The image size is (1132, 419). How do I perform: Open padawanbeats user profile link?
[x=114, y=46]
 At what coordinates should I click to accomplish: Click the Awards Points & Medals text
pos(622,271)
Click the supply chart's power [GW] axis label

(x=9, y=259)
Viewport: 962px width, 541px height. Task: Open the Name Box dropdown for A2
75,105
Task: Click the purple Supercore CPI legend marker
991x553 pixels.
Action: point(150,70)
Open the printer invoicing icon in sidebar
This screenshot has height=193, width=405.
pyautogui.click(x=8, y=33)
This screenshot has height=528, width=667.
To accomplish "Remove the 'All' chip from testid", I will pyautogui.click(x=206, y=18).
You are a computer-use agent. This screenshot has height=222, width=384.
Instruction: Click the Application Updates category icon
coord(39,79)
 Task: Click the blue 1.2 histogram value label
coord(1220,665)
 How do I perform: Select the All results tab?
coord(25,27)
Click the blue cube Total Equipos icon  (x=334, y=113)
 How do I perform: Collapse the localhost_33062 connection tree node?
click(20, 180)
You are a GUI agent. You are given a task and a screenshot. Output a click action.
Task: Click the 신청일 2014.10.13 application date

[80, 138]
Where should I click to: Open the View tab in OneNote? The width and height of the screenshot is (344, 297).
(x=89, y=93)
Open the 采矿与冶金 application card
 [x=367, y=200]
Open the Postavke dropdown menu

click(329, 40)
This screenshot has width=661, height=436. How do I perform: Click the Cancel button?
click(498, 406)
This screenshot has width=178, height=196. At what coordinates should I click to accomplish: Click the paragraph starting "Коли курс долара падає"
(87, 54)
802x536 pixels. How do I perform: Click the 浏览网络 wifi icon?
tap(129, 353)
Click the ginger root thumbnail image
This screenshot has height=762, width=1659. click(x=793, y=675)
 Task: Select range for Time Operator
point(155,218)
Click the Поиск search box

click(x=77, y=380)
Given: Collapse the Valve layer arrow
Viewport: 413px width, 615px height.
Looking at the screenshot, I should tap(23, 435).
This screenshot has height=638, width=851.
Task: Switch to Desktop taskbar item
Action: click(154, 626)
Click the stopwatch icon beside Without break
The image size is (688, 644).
+---+
One stretch of the lines above is wanted, from the line that contains "Click the Поиск search box" through the line that contains "Click the stopwatch icon beside Without break". Output it exactly.

### REPLY
Click the Поиск search box

click(x=77, y=380)
Given: Collapse the Valve layer arrow
Viewport: 413px width, 615px height.
Looking at the screenshot, I should tap(23, 435).
This screenshot has height=638, width=851.
Task: Switch to Desktop taskbar item
Action: click(154, 626)
Click the stopwatch icon beside Without break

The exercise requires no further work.